WHAT YOU SHOULD DO:
Repeat the data below exactly, with every entry included.

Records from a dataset
*****
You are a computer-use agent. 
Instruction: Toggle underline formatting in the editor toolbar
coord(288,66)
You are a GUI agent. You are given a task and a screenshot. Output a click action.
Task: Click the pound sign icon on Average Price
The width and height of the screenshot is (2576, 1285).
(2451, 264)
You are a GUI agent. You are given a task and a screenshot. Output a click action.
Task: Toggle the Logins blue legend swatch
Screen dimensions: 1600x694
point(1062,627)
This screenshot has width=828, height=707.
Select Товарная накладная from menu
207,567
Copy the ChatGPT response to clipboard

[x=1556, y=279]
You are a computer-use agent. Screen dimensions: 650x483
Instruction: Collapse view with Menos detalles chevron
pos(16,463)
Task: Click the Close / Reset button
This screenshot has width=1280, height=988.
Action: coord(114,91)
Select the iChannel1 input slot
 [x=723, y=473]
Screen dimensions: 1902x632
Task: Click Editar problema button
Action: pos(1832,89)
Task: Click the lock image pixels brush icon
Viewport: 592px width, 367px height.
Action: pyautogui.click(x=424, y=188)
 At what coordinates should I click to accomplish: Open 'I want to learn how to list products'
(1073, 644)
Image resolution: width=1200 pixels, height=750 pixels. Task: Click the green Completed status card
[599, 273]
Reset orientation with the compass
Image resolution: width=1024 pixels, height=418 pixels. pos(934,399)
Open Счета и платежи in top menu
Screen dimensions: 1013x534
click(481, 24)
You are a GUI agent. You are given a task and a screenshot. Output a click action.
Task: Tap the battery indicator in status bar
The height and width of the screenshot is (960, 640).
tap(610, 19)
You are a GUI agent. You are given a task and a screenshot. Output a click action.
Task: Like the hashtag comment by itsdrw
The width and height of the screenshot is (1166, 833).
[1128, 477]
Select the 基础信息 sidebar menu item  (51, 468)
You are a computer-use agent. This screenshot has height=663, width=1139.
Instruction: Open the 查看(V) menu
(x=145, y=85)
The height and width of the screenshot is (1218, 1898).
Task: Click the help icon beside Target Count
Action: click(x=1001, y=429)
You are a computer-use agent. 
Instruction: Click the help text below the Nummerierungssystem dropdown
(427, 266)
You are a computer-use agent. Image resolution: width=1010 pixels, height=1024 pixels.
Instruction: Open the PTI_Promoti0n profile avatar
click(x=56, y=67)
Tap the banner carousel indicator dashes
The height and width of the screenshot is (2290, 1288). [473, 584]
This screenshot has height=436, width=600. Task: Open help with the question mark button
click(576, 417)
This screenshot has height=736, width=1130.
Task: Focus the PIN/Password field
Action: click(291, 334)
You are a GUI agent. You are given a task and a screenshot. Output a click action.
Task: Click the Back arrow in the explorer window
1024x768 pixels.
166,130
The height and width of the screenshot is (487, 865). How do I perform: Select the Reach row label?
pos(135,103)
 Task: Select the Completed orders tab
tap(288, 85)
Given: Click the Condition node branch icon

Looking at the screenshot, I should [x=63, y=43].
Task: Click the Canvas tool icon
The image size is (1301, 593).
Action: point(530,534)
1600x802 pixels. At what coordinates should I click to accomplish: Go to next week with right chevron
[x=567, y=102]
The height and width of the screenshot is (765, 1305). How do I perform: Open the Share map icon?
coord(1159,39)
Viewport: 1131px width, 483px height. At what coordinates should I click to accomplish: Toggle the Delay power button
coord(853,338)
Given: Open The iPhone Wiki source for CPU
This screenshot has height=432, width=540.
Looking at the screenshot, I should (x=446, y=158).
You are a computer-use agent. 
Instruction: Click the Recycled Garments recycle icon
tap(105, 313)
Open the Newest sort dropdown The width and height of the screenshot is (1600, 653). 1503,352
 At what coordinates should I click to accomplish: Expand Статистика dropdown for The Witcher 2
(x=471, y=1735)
*****
EXERCISE ANSWER:
You are a computer-use agent. 
Instruction: Toggle underline formatting in the editor toolbar
coord(288,66)
You are a GUI agent. You are given a task and a screenshot. Output a click action.
Task: Click the pound sign icon on Average Price
The width and height of the screenshot is (2576, 1285).
(2451, 264)
You are a GUI agent. You are given a task and a screenshot. Output a click action.
Task: Toggle the Logins blue legend swatch
Screen dimensions: 1600x694
point(1062,627)
This screenshot has width=828, height=707.
Select Товарная накладная from menu
207,567
Copy the ChatGPT response to clipboard

[x=1556, y=279]
You are a computer-use agent. Screen dimensions: 650x483
Instruction: Collapse view with Menos detalles chevron
pos(16,463)
Task: Click the Close / Reset button
This screenshot has width=1280, height=988.
Action: coord(114,91)
Select the iChannel1 input slot
 [x=723, y=473]
Screen dimensions: 1902x632
Task: Click Editar problema button
Action: pos(1832,89)
Task: Click the lock image pixels brush icon
Viewport: 592px width, 367px height.
Action: pyautogui.click(x=424, y=188)
 At what coordinates should I click to accomplish: Open 'I want to learn how to list products'
(1073, 644)
Image resolution: width=1200 pixels, height=750 pixels. Task: Click the green Completed status card
[599, 273]
Reset orientation with the compass
Image resolution: width=1024 pixels, height=418 pixels. pos(934,399)
Open Счета и платежи in top menu
Screen dimensions: 1013x534
click(481, 24)
You are a GUI agent. You are given a task and a screenshot. Output a click action.
Task: Tap the battery indicator in status bar
The height and width of the screenshot is (960, 640).
tap(610, 19)
You are a GUI agent. You are given a task and a screenshot. Output a click action.
Task: Like the hashtag comment by itsdrw
The width and height of the screenshot is (1166, 833).
[1128, 477]
Select the 基础信息 sidebar menu item  (51, 468)
You are a computer-use agent. This screenshot has height=663, width=1139.
Instruction: Open the 查看(V) menu
(x=145, y=85)
The height and width of the screenshot is (1218, 1898).
Task: Click the help icon beside Target Count
Action: click(x=1001, y=429)
You are a computer-use agent. 
Instruction: Click the help text below the Nummerierungssystem dropdown
(427, 266)
You are a computer-use agent. Image resolution: width=1010 pixels, height=1024 pixels.
Instruction: Open the PTI_Promoti0n profile avatar
click(x=56, y=67)
Tap the banner carousel indicator dashes
The height and width of the screenshot is (2290, 1288). [473, 584]
This screenshot has height=436, width=600. Task: Open help with the question mark button
click(576, 417)
This screenshot has height=736, width=1130.
Task: Focus the PIN/Password field
Action: click(291, 334)
You are a GUI agent. You are given a task and a screenshot. Output a click action.
Task: Click the Back arrow in the explorer window
1024x768 pixels.
166,130
The height and width of the screenshot is (487, 865). How do I perform: Select the Reach row label?
pos(135,103)
 Task: Select the Completed orders tab
tap(288, 85)
Given: Click the Condition node branch icon

Looking at the screenshot, I should [x=63, y=43].
Task: Click the Canvas tool icon
The image size is (1301, 593).
Action: point(530,534)
1600x802 pixels. At what coordinates should I click to accomplish: Go to next week with right chevron
[x=567, y=102]
The height and width of the screenshot is (765, 1305). How do I perform: Open the Share map icon?
coord(1159,39)
Viewport: 1131px width, 483px height. At what coordinates should I click to accomplish: Toggle the Delay power button
coord(853,338)
Given: Open The iPhone Wiki source for CPU
This screenshot has height=432, width=540.
Looking at the screenshot, I should (x=446, y=158).
You are a computer-use agent. 
Instruction: Click the Recycled Garments recycle icon
tap(105, 313)
Open the Newest sort dropdown The width and height of the screenshot is (1600, 653). 1503,352
 At what coordinates should I click to accomplish: Expand Статистика dropdown for The Witcher 2
(x=471, y=1735)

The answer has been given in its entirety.